◆ PROBLEMS TO SOLVE:
#1 Duplicate the part of the toilet forum discussion from "I’ve worked for" up to and including "high school kids.".
#2 Determine whether each of the following statements agrees with the toilet forum discussion. Answer yes or no for each, and quote the words of the discussion that decide it. (a) One participant says Joey P had stated earlier that the people involved are high school kids. (b) One participant describes a building where the only handicapped bathroom was the women's room. (c) One participant says digestive changes may keep them on the toilet for an hour.

◆ PASSAGE FOR REVIEW:
Slip Slidin' Away Toilet

If your employees are bragging to you about their bathroom habits, you might want to review your interviewing tactics for new hires. You are hiring exceedingly strange people with caca fixations.

I’ve worked for employers who seems to believe that all employees wanted to take advantage of them. I and most employees give good work for the money they work for. Those employers are assholes.

Nah, just petty and immature. Which Joey P knows, because he told us way upthread that these are high school kids.

Hmmmm

And there will be outliers like me, where due to the changes to my digestive system I may be stuck on the toilet for an hour … because there is no way in hell I am going to defecate, get redressed, back out to my desk to turn around and go back in to defecate again [if I eat wrong, the issue triggers gastric dumping combined with a set of annoying gut spasms pushing the chyme along in a series of spurts so there is a dump, a pause, and a dump with up to a couple hours of this annoying activity going on. If I simply stay in the john, I don’t risk crapping my pants in an effort to get my less than mobile self back to a functioning handicapped stall]

I do forsee an ADA suit against any building that has a resident/employee that does have digestive issues that does not have the handicapped stalls equipped with old school regular toilets, and of the only stalls that are ‘normal’ then they will be full of nonhandicapped people who do not want the new toilets so the handicapped that do have the need for the stalls will not get to use them. <one building I worked in you had to go around 2 corners to get to the one handicapped bathroom that was neither mens nor womens room, and it was generally occupied by everybody who wanted a private bathroom. SO I generally just went to the normal womens room and figured a way to haul my ass off the seat without grab bars.>

They’re teenagers; they’re idiots.

◆ SUPPLIED MATERIAL:
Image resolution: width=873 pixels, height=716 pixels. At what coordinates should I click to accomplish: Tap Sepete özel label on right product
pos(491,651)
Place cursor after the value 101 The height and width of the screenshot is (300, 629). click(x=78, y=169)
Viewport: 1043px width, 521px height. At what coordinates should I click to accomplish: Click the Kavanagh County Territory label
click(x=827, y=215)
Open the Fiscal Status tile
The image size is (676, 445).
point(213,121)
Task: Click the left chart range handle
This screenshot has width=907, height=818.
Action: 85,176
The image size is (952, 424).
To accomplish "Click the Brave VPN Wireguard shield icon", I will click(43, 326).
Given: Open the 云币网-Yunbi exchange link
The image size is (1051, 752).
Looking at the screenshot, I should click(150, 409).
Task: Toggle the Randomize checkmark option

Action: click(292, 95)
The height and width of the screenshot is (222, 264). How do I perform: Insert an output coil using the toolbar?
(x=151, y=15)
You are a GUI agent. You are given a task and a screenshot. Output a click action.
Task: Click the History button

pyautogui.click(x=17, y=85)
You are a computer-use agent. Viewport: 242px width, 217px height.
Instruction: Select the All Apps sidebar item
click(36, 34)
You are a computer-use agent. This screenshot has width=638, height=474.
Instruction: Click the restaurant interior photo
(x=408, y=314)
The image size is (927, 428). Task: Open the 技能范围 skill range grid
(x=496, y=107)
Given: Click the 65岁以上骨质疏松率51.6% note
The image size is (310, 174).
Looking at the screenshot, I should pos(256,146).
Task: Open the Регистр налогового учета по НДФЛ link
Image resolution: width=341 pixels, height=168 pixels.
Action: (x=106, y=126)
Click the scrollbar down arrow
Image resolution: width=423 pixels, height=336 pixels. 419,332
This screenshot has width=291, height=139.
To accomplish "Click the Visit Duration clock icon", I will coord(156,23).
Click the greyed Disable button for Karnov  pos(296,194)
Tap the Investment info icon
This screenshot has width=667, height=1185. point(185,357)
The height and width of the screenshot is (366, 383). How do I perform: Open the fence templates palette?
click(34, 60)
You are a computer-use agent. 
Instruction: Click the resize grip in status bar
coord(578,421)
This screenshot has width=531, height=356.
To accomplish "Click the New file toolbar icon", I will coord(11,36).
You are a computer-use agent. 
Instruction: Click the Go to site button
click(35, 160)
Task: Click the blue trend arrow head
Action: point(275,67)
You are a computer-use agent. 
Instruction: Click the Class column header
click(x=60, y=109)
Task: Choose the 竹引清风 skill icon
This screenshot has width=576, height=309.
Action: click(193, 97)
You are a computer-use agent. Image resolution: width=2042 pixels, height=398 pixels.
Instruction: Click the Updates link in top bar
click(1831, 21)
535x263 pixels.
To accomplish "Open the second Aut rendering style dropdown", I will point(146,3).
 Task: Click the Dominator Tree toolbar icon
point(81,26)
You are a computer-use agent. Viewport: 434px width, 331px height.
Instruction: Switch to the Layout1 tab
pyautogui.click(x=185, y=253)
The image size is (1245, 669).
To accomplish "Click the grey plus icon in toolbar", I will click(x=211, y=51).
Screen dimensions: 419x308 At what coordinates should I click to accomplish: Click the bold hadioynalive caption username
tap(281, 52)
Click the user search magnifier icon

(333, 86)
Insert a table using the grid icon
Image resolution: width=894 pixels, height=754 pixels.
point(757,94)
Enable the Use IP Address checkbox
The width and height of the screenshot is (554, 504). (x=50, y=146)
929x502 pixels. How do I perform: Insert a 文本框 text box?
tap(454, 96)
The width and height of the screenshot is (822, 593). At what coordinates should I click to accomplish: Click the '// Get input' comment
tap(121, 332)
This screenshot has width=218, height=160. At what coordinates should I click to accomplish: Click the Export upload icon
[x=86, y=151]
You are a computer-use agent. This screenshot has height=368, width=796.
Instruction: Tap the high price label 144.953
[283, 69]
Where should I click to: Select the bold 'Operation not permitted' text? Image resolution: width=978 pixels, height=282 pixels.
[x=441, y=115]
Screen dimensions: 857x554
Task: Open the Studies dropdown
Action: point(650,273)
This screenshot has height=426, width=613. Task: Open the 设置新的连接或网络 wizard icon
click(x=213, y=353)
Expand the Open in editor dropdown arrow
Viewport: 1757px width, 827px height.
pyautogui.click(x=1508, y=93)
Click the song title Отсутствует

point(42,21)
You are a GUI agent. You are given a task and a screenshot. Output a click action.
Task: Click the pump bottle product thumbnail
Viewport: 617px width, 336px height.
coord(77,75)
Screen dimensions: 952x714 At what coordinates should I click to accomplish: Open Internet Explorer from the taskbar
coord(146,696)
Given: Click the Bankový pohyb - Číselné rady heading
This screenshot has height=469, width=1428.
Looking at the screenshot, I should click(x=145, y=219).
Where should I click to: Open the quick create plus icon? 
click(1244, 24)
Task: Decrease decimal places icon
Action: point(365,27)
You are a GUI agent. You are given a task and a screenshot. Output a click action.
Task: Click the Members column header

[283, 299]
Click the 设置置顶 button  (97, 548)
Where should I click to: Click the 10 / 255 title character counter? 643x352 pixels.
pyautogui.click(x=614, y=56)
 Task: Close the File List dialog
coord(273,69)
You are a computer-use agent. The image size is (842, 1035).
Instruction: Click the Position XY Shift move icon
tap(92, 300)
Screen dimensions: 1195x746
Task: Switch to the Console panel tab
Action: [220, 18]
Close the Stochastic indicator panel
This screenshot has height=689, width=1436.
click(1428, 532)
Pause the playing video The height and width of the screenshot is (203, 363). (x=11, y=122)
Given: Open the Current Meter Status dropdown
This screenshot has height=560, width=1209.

◆ PER-TASK OUTPUTS:
#1
I’ve worked for employers who seems to believe that all employees wanted to take advantage of them. I and most employees give good work for the money they work for. Those employers are assholes.

Nah, just petty and immature. Which Joey P knows, because he told us way upthread that these are high school kids.

#2
(a) Yes: "Which Joey P knows, because he told us way upthread that these are high school kids."
(b) No: "the one handicapped bathroom that was neither mens nor womens room"
(c) Yes: "due to the changes to my digestive system I may be stuck on the toilet for an hour"